The evening opened with Michel Blavet’s ((1700-1768) Sonata in D minor “La Vibray”. A French court composer, flautist and bassoon player, Blavet was famous for his flute playing – his singing tone and brilliant technique set new technical standards throughout Europe. The Le Masque trio’s reading of his Sonata in D minor was gently swayed, with attention to ornamenting and dissonances, Hervieux bringing out the expressive quality of the piece. During the evening we also heard sonatas for recorder and basso continuo by Handel and Corelli. In the lively acoustic of the Jerusalem Music Centre’s auditorium, the ‘cello was occasionally a little too powerful.

An unusual item on the program focused on two of William Babell’s (c.1685-1723) transcriptions for harpsichord of pieces by Georg Friedrich Handel. Babell, an English church organist, violinist and harpsichordist in King George’s “Private Musick” was known as a brilliant improviser. His transcriptions of parts of Handel’s “Rinaldo” bristle with extravagant ornaments, leaving room for very few additions by the player. Handel, who had been Babell’s composition teacher, commented that Babell’s embellishments were so difficult that only Babell himself was capable of playing them! Czech-born Eva Valtova took up the challenge of performing the two pieces, presenting the rich textures and virtuoso passagework with mostly clean precision and energy. Seldom heard in the concert hall, these pieces made for fine listening.

Of particular interest was French composer Jean-Baptiste Barriere’s (1707-1747) Sonata for ‘Cello and Basso Continuo in B flat major. Barriere, originally a viol player, took up the ‘cello when it was fast becoming the more fashionable instrument in France, becoming a brilliant exponent of it. His ‘cello sonatas, combining Italian style with French taste, are technically highly demanding. Lisa Erbes’ performance addressed the many mood changes, humor and capriciousness of the piece, never allowing her technical virtuosity and ease to overshadow articulacy and the meaning of the music.

Hervieux and Erbes chose to play two of Domenico Scarlatti’s (1685-1757) keyboard sonatas on recorder and ‘cello. In the E minor Andante (K 291) Hervieux spelled out the mellow tones of the upper line on the voice flute; in the D minor tri-partite sonata (K89) Hervieux played the alto recorder, lavishing the middle Grave movement with much beautiful ornamentation.

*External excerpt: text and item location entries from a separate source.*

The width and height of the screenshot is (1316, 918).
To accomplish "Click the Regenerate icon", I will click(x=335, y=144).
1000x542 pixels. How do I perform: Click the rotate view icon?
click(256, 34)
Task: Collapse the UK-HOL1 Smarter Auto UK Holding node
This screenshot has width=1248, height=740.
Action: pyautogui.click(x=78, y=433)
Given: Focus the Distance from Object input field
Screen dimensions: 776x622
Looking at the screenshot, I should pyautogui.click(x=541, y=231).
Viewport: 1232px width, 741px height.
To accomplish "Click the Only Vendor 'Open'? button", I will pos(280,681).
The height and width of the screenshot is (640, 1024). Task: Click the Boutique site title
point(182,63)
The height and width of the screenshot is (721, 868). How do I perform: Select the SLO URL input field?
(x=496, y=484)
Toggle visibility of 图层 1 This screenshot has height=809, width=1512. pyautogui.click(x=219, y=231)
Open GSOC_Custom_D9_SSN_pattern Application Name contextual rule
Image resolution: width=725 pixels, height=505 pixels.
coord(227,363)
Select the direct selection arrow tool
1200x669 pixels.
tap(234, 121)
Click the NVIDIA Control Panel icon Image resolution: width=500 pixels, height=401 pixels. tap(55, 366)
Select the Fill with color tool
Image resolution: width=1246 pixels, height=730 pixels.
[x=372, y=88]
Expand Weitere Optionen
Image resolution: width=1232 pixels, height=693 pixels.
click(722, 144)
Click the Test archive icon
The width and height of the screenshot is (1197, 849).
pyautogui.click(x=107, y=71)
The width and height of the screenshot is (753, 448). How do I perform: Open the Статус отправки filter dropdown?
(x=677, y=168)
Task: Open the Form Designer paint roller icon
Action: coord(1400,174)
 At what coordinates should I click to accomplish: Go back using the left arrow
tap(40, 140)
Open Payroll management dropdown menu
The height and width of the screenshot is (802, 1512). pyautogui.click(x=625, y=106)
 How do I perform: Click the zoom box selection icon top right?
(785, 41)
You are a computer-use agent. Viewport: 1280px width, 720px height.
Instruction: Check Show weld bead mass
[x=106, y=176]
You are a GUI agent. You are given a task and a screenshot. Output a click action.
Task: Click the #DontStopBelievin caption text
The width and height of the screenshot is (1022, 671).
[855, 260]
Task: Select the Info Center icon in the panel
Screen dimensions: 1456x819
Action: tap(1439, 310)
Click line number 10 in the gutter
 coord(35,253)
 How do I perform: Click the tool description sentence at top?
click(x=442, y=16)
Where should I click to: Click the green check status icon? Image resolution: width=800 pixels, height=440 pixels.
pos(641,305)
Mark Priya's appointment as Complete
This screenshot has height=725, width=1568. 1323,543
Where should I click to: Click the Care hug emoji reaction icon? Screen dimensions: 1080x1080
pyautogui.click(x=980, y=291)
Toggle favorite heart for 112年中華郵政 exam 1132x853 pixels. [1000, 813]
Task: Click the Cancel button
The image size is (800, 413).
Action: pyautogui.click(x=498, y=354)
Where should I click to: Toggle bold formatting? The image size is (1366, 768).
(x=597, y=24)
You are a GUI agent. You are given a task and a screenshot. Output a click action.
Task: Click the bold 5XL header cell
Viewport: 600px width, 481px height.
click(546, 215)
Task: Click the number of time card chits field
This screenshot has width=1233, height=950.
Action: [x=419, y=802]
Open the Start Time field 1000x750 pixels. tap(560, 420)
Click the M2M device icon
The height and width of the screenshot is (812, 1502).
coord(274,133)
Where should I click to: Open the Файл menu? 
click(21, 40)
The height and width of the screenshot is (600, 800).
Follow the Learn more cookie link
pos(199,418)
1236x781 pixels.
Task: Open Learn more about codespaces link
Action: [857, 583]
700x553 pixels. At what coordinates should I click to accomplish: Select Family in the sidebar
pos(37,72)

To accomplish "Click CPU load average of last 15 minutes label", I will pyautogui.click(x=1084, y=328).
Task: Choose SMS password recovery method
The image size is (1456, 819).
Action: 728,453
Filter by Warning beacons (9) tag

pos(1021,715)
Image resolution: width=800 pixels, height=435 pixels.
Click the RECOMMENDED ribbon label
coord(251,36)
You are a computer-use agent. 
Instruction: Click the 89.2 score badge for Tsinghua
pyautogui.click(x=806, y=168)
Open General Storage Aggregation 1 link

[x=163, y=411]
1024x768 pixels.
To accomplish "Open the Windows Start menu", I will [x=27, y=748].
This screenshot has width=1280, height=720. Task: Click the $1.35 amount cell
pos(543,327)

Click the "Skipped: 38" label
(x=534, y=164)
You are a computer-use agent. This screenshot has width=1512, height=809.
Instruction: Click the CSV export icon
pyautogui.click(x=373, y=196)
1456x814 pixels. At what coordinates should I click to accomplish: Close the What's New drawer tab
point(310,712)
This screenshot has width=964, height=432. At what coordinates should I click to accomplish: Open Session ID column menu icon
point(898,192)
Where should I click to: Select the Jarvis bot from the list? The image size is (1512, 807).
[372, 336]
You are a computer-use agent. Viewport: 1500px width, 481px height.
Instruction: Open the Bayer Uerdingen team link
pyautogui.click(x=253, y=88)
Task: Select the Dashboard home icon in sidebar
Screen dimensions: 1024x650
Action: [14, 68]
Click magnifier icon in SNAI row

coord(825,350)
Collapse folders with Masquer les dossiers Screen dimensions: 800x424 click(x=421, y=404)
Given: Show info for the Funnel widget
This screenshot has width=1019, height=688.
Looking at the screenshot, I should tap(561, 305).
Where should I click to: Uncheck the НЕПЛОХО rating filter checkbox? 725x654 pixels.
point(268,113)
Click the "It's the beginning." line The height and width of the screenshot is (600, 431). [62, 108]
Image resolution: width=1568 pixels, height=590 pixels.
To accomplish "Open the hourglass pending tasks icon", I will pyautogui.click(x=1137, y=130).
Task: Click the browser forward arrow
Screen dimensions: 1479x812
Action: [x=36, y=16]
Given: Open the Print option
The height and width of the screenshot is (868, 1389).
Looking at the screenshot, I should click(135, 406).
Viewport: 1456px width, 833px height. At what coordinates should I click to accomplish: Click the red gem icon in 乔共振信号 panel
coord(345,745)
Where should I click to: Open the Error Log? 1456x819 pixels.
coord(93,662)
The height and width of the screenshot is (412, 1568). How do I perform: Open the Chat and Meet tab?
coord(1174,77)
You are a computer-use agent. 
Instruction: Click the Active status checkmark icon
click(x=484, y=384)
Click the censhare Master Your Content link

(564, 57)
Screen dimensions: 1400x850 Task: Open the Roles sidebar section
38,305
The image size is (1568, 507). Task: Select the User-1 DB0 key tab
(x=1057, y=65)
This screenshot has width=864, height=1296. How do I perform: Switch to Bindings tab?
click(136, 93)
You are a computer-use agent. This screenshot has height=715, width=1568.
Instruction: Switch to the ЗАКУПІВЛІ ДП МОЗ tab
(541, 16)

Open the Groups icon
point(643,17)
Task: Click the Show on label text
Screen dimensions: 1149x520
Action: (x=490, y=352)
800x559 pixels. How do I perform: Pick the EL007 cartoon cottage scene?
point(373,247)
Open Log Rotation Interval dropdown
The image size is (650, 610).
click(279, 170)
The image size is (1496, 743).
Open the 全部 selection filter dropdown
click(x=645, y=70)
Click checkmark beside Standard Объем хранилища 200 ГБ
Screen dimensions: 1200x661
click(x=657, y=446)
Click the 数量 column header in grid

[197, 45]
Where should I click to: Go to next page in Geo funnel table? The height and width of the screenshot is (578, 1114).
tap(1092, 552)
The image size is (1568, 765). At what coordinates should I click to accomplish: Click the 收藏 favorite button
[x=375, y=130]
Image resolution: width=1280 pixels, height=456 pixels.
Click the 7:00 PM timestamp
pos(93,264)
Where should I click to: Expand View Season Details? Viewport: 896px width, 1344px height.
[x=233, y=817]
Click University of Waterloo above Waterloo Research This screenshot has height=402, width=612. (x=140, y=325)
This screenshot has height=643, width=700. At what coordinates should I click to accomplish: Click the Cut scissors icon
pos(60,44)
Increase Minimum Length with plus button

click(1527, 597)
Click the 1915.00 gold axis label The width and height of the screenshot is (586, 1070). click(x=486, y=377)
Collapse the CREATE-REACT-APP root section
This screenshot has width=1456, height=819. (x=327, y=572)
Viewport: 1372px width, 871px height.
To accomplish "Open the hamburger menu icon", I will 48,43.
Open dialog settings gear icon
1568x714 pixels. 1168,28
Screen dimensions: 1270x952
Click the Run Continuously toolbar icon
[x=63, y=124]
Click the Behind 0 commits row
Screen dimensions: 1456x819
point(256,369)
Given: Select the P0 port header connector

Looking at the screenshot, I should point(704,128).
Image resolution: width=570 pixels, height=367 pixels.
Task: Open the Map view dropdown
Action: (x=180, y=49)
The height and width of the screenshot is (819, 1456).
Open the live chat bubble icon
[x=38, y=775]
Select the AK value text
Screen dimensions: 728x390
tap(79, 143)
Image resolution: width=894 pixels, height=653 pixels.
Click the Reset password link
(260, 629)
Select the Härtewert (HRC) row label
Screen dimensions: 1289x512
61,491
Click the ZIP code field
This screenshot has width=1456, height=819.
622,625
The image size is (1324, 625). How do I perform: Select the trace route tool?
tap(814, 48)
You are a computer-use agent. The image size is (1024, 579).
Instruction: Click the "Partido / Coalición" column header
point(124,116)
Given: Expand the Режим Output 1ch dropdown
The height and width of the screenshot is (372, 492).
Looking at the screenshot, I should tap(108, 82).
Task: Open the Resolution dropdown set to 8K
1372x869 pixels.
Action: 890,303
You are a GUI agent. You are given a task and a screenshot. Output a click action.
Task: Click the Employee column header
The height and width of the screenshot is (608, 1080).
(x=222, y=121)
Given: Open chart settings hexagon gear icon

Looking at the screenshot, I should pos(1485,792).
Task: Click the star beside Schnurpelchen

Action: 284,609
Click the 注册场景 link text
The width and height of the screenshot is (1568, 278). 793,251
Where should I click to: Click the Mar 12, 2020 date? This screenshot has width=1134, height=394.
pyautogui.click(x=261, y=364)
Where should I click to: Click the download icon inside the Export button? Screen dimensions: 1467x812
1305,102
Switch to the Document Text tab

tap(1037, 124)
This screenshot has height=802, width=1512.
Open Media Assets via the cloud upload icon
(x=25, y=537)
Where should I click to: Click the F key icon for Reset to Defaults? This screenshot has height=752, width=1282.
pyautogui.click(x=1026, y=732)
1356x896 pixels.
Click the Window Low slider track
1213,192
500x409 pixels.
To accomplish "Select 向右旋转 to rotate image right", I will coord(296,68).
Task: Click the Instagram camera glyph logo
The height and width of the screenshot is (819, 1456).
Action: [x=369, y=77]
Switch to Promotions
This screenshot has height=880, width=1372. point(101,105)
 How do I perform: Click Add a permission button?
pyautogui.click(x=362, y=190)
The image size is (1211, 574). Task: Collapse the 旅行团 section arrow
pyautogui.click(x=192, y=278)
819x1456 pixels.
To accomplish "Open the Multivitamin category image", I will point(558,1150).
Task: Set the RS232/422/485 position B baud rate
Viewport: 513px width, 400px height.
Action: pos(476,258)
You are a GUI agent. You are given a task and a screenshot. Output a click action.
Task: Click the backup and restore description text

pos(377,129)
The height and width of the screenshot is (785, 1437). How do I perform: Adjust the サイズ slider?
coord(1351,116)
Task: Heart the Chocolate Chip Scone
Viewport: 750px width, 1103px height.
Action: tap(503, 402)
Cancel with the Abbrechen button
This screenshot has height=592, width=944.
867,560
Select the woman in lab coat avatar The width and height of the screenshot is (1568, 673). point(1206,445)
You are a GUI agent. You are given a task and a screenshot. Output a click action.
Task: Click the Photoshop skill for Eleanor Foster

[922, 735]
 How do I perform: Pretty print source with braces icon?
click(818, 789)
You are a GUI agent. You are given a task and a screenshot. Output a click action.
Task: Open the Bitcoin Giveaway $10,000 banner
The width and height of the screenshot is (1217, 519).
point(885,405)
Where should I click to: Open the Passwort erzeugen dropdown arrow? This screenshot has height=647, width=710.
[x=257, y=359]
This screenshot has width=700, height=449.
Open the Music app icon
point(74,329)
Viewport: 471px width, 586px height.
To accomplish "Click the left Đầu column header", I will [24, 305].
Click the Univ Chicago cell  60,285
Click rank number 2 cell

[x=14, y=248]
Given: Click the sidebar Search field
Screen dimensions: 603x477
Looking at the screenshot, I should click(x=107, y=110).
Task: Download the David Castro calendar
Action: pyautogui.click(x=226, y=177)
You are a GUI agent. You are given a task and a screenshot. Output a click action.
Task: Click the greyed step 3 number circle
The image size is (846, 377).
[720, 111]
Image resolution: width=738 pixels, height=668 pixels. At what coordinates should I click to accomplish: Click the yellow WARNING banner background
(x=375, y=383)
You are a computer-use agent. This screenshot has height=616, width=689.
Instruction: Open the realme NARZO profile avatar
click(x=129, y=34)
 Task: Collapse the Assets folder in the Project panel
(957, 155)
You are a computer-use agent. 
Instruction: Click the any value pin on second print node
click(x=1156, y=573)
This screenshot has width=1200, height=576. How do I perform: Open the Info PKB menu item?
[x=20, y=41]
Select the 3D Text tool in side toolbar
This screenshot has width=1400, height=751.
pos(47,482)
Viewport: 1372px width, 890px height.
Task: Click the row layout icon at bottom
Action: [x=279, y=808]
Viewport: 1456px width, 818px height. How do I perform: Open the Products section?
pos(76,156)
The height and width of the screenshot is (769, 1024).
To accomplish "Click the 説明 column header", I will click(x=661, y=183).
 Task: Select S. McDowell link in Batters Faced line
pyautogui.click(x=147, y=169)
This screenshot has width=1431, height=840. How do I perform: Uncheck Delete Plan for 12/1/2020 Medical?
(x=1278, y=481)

Marc Hervieux performed one of Joseph Bodin de Boismortier’s (1689-1755) Solo Suites for Flute Solo opus 35 (1731), originally written for the Baroque transverse flute. Boismortier was one of the forerunners of the Italian style on French music. Hervieux’s performance of it was brilliantly presented, intense and alive and with ornaments, finger vibrato and invention – a veritable tour-de-force. Throughout the evening, the audience enjoyed Hervieux’s inspiring and stylistic recorder playing; he is a true master of the instrument and its literature, his tone mellifluous, his technique and ideas ever serving the musical plot.